(RECORD EXCERPTS Opens)

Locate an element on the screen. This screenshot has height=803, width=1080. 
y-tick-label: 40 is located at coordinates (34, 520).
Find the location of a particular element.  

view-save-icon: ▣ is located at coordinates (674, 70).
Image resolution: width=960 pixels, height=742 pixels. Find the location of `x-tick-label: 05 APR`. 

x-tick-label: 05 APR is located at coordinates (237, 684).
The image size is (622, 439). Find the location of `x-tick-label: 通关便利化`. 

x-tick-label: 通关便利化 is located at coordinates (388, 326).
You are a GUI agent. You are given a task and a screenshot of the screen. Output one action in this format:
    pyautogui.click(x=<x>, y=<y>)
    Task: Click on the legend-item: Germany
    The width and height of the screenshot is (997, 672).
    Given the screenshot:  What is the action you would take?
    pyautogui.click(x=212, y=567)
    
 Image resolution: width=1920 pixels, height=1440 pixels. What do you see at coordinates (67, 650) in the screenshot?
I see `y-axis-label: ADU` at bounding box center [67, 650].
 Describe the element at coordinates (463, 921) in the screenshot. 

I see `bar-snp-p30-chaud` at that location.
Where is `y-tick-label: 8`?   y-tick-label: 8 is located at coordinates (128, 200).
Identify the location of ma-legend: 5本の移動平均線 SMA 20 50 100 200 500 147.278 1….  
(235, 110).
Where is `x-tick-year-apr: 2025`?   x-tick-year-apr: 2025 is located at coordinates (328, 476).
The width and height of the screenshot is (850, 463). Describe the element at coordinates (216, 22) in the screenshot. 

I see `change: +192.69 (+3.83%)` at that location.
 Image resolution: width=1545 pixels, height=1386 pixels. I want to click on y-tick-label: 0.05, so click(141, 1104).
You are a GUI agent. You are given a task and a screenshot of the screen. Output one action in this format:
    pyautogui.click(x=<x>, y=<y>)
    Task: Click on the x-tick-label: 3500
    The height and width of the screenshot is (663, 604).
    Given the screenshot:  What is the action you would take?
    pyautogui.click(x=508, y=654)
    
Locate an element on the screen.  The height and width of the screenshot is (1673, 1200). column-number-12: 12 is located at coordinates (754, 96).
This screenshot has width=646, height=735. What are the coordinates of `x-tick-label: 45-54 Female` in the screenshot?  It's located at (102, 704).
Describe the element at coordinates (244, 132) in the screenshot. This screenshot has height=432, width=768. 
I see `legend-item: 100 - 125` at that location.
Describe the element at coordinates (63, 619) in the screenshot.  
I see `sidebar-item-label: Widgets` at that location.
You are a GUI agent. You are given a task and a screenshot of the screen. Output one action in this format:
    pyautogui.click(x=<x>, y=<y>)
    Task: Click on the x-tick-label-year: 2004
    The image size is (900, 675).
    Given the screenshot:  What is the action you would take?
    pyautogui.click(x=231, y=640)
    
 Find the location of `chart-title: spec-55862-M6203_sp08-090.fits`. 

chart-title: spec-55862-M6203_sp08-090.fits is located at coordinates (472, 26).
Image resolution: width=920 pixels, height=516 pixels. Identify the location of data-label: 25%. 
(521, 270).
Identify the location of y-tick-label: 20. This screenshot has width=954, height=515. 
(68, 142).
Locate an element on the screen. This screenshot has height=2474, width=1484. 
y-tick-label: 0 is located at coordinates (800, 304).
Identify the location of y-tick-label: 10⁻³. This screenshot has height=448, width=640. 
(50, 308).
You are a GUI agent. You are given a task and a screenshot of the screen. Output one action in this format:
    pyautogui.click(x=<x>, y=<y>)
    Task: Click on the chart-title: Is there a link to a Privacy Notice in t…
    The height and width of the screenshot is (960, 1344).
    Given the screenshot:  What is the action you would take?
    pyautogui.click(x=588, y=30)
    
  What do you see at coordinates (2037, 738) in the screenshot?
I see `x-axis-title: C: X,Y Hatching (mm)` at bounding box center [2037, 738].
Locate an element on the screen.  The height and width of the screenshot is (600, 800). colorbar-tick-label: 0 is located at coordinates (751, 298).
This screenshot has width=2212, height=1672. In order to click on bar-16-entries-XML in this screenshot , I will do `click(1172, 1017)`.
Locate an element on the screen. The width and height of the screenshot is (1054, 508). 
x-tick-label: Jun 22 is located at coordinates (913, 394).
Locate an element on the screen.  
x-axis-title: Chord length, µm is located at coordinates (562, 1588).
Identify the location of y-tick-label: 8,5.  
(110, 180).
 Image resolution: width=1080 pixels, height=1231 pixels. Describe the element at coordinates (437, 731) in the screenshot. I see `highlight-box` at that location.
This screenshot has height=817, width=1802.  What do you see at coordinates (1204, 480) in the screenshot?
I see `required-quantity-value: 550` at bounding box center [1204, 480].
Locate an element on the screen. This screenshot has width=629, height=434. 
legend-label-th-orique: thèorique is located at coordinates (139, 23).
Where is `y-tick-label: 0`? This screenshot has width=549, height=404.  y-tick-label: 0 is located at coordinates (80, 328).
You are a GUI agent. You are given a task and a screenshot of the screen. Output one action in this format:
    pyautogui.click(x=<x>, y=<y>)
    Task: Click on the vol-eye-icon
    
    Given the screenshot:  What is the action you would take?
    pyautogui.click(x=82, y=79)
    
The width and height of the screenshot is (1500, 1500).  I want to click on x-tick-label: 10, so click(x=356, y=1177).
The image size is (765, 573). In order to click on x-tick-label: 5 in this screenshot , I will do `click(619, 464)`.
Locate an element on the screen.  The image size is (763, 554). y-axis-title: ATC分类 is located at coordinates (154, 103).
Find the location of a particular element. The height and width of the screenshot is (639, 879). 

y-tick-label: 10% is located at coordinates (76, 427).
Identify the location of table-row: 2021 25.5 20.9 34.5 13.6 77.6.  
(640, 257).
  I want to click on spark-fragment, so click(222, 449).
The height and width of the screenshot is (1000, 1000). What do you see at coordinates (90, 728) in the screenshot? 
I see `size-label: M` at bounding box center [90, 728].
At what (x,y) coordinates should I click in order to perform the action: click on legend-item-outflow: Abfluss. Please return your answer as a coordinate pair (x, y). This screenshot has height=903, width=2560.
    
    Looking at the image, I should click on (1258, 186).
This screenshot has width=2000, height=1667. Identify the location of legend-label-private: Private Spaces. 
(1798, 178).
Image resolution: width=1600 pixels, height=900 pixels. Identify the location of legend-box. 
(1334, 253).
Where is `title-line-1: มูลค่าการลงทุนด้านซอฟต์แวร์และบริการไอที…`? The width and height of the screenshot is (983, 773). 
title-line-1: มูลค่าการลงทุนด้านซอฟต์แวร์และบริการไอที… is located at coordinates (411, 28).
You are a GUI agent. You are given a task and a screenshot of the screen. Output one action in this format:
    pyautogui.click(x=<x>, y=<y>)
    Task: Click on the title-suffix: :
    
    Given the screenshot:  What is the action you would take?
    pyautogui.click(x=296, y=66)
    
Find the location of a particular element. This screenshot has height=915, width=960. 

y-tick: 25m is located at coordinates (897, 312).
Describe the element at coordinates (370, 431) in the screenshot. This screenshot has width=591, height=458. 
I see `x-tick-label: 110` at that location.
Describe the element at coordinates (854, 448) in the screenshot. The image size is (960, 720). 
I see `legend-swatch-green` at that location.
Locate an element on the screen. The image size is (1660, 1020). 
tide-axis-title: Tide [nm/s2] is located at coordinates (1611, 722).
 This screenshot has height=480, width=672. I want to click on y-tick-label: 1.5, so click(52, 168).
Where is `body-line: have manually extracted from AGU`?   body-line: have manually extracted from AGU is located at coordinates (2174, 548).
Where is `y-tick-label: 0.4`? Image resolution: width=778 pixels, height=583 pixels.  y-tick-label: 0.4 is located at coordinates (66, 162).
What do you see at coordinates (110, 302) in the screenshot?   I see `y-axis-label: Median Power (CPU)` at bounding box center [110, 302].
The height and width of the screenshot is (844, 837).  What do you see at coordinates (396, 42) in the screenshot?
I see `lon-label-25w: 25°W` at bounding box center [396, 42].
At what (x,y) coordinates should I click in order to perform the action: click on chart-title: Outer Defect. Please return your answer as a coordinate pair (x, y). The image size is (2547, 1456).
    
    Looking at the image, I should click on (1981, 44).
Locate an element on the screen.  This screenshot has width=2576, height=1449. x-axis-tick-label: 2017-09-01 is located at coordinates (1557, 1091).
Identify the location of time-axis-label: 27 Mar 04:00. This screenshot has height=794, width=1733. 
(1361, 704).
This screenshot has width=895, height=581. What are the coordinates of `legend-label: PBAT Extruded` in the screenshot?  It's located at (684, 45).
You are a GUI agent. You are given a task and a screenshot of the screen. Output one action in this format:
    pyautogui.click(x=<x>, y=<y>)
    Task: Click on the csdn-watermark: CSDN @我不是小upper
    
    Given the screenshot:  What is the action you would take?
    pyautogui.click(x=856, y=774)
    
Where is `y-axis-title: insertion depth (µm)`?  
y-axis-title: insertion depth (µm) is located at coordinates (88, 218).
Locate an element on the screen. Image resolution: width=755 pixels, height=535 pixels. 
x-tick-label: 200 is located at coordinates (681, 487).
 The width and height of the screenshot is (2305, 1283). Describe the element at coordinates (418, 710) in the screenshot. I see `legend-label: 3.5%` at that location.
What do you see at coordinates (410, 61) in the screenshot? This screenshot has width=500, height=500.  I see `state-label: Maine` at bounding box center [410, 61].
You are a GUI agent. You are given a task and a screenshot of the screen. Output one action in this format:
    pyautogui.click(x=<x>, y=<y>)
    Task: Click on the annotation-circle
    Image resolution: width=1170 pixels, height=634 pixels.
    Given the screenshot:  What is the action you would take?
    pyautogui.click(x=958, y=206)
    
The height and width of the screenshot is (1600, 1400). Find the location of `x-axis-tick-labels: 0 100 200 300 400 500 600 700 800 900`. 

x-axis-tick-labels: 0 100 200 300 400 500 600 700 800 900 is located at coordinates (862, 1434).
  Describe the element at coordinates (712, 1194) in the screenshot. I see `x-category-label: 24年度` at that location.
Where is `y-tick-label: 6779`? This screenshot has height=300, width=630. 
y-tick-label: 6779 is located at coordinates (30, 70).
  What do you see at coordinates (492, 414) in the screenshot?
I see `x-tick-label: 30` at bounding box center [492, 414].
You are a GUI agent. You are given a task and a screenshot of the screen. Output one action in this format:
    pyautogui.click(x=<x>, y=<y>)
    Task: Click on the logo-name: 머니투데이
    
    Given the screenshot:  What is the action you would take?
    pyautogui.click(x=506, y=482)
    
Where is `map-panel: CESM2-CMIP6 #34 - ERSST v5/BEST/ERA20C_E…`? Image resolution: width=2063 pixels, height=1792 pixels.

(RECORD EXCERPTS Closes)

- WORK INSTRUCTION: Rewrite the lines starting with the line that contains "Describe the element at coordinates (244, 132)" and going on through the line that contains "pyautogui.click(x=231, y=640)", switching "screenshot" to "image" and leaving everything else unchanged.

- SOLVED EXERCISE:
Describe the element at coordinates (244, 132) in the image. This image has height=432, width=768. 
I see `legend-item: 100 - 125` at that location.
Describe the element at coordinates (63, 619) in the image.  
I see `sidebar-item-label: Widgets` at that location.
You are a GUI agent. You are given a task and a image of the screen. Output one action in this format:
    pyautogui.click(x=<x>, y=<y>)
    Task: Click on the x-tick-label-year: 2004
    The image size is (900, 675).
    Given the image:  What is the action you would take?
    pyautogui.click(x=231, y=640)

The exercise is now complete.